= Josang =

Korean term for immediate ancestors

Josang refers to one's immediate ancestors, offspring, a deceased relative or any unrelated soul; and worshipped as a god in Korean Shamanism. It is viewed as a supernatural being rather than blood relations, includes all immediate and extended family, both male and female, and all other deceased souls that influence the family. These include who died before marriage, or who died a tragic, untimely death.

Josang plays a central role in shamanic belief and is related to the lives of the living. The rituals carried out for Josang as a household god is different from shamanic practices and Confucian rituals. In Shamanism, according to a widespread belief, lack of devotion in worshipping Josang results in trouble for the descendants.

==History==

The ancestor's spirit acts as a protector against evil according to a prevalent notion among several religions. Scholars argue that formalized ancestor worship dates back to the reign of the King of Silla during the time of the Three Kingdoms. It was initially limited only to the royal families. These rituals conducted four times a year, followed the change of seasons. It was only at the end of the Koryo dynasty and the beginning of the Yi dynasty (15th century) that ancestor worship took a definitive form. The emergence of Confucianism as the dominant ideology for the Yi dynasty led to the popularization of ancestor worship among Korean families. This included the establishment of a shrine based on family lineage in each household. Although Buddhism was the official religion, ancestor worship, including the three-year mourning ritual, was practised.

==Worship procedure==

During the funerary rites, the rite of calling back the departing spirit certifies the death. The spirit in the spirit box leaves the preserved dead body after death. One more spirit goes with the messengers from the other-world, and the third spirit remains in the body with the seven souls. The funerary rites and the ceremony for the messengers performed with the corpse and spirit box are due to this reason. The most important rite of the funeral is the rite of purification of the corpse. In this rite, food and clothes are given to the dead for life in the afterworld; during the rite of separation after binding the corpse, relatives, and friends give paper money to the deceased to use at the twelve gates in the otherworld.

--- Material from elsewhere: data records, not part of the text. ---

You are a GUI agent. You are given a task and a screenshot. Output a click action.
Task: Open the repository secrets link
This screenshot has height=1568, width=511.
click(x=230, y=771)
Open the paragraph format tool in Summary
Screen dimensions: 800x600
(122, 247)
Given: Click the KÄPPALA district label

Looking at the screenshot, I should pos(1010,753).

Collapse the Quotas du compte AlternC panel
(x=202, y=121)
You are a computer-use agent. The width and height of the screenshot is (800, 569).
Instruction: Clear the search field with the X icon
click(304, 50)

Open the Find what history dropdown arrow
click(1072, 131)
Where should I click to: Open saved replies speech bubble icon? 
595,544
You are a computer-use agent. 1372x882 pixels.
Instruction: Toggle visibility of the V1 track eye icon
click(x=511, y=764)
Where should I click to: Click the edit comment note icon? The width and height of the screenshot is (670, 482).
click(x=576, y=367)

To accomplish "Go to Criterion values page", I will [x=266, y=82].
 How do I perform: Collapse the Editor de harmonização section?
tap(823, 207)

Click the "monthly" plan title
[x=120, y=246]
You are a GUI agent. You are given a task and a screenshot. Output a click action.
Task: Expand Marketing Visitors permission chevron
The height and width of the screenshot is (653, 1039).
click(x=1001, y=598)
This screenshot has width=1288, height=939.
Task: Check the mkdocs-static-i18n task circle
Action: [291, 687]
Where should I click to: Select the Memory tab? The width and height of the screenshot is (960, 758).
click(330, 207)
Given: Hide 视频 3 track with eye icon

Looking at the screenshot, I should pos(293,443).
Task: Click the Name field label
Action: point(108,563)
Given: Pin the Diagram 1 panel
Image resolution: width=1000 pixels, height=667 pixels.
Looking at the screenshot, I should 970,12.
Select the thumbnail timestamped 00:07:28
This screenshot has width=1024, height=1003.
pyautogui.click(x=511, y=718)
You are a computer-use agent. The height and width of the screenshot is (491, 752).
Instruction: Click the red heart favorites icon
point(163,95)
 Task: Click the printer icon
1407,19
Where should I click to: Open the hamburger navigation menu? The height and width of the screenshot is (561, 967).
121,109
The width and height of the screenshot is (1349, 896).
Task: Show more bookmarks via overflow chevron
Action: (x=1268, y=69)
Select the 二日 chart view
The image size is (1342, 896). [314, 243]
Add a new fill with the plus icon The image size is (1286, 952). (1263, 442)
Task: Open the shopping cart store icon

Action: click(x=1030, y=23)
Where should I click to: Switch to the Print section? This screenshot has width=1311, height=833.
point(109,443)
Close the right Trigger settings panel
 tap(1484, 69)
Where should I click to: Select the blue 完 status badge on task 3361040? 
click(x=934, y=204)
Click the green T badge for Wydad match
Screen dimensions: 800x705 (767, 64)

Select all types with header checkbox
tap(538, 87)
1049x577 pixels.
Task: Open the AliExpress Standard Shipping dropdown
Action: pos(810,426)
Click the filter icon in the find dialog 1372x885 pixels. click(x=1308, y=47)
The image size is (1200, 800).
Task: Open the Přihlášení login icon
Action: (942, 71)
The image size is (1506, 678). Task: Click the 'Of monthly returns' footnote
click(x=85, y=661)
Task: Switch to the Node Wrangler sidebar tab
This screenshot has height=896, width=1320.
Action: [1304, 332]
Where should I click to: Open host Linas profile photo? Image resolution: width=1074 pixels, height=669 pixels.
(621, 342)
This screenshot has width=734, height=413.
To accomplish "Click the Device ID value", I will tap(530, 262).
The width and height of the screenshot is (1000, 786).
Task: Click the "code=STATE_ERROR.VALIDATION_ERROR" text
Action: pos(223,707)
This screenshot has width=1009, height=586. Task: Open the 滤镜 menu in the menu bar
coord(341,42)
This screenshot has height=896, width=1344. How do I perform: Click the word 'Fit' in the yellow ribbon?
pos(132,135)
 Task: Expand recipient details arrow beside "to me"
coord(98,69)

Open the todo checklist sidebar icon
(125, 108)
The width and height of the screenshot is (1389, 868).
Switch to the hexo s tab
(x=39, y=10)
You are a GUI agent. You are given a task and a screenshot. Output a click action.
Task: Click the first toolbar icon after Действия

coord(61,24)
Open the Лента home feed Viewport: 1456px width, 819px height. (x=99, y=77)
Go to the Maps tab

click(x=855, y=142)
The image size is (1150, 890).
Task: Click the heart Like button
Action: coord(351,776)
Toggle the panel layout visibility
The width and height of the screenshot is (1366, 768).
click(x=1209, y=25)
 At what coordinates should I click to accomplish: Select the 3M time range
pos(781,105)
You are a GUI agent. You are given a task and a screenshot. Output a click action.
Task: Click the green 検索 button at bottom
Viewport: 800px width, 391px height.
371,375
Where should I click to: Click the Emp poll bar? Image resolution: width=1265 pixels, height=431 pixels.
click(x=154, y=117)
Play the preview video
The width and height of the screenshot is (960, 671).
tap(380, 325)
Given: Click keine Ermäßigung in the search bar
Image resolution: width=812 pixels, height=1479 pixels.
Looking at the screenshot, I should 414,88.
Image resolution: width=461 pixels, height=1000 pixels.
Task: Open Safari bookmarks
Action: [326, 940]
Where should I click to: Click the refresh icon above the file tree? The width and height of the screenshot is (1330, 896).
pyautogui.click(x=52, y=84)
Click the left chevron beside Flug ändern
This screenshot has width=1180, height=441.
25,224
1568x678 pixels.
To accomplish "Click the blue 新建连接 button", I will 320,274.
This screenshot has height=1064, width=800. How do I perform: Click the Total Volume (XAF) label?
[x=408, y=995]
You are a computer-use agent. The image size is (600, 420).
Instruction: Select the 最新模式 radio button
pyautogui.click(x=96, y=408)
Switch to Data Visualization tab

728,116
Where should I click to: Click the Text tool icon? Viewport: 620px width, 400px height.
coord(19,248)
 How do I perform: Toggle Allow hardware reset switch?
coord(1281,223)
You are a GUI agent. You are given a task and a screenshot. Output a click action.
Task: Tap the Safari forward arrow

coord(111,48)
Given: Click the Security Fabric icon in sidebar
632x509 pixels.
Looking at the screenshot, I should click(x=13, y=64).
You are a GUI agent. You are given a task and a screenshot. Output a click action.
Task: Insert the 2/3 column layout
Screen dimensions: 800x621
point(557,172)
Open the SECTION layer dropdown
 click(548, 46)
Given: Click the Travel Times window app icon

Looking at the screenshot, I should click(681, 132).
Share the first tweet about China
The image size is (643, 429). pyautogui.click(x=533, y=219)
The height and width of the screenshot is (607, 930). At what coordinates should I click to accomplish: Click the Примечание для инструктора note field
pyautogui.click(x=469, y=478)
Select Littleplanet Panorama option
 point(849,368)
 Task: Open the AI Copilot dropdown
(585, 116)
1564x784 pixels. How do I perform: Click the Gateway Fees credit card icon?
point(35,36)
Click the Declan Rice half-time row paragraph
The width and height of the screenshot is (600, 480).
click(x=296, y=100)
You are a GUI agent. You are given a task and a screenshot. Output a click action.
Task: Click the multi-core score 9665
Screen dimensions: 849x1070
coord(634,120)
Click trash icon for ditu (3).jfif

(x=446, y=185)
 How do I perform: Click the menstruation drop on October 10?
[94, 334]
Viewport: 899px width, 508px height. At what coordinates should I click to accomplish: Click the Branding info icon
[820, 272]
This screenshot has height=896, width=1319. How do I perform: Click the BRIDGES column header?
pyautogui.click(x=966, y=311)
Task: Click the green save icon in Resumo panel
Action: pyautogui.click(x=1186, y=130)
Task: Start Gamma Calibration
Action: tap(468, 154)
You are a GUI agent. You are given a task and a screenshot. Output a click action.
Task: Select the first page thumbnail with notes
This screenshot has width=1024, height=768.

The long period of funeral and mourning is a period of patience and self-denial for the mourner. This sacrifice of the offspring allows the deceased parent to become an ancestor who must also then protect the living family members. The dead spirit needs the help of a shaman to release it from regret and to help in the passing of the ten trials in the otherworld. This is done when the death is due to an accident. There are three types of shamanistic relief rituals, namely the ritual for house cleansing (chipkasim), the ritual for requiem (chinogi-kut), and the ritual of purification (ssigim- gut). The rituals of requiem and purification are the most popular and important of these.

The main purpose of the ritual of house cleansing is to dissipate the regret of the dead. In the course of this ritual the spirit comes down twice, once to the shaman, and once to the man holding the bamboo stick. As in the funeral rite, the important deities in this ritual are messengers who guide the deceased to the king of the otherworld. The ritual of requiem (chinogi-kut) eases the passing of the deceased to heaven and to help it reach paradise after passing the ten judgements by the underworld kings. The most important deity in this ritual is Princess Pari, the shaman's foundress-spirit.

The most symbolic part of the ritual of requiem is the rite for cutting the cloth bridges. But the ritual of purification has vivid symbolic sections-the rite for unfastening the seven knots, the rite of washing the dead body with water, and the rite of a smooth passage. They symbolize the dissipation of regret, purification from pollution and the passageway to the otherworld. These shamanistic rituals allow those who died in accidents to be purified and pass to the otherworld.

==Ancestor worship in modern Korea==

The advent of modernization in Korea brought with it the expectation that there would be a decline in the prevalence of ancestral sacrifice. Son, in his essay, “Ancestor Worship: From the Perspective of Modernization”, lists five factors which indicate that ancestor worship in Korea will not be revived strongly; the weakened status of Confucianism, secularization of the traditional world view, disintegration of traditional family and social structures, sense of estrangement toward the rites and Christian influence on society.

Numerous families making regular visits to their ancestral graves and performing many rites associated with their ancestors. Koreans who still practice ancestor worship observe these rites every January 1 (Seollal) and August 15 (Chuseok, of the lunar calendar). They visit ancestral homes and tombs and on Hansik Day in March, and offer sacrificial food at the ancestral tomb. Korean Christianity to cope with ancestor worship, instituted the memorial service as an alternative. The Korean Church transformed ancestor worship into a “Koreanised” memorial service which served the indigenous culture. However, Kim points out that it still has the shamanistic ritual elements reminiscent of ancestor worship: In today's Christian memorial ritual, elements of Confucian worship have been intermingled. For example, they look to the picture of the deceased, make a bow, burn candles and put them in front of the grave which is a Confucian ritual.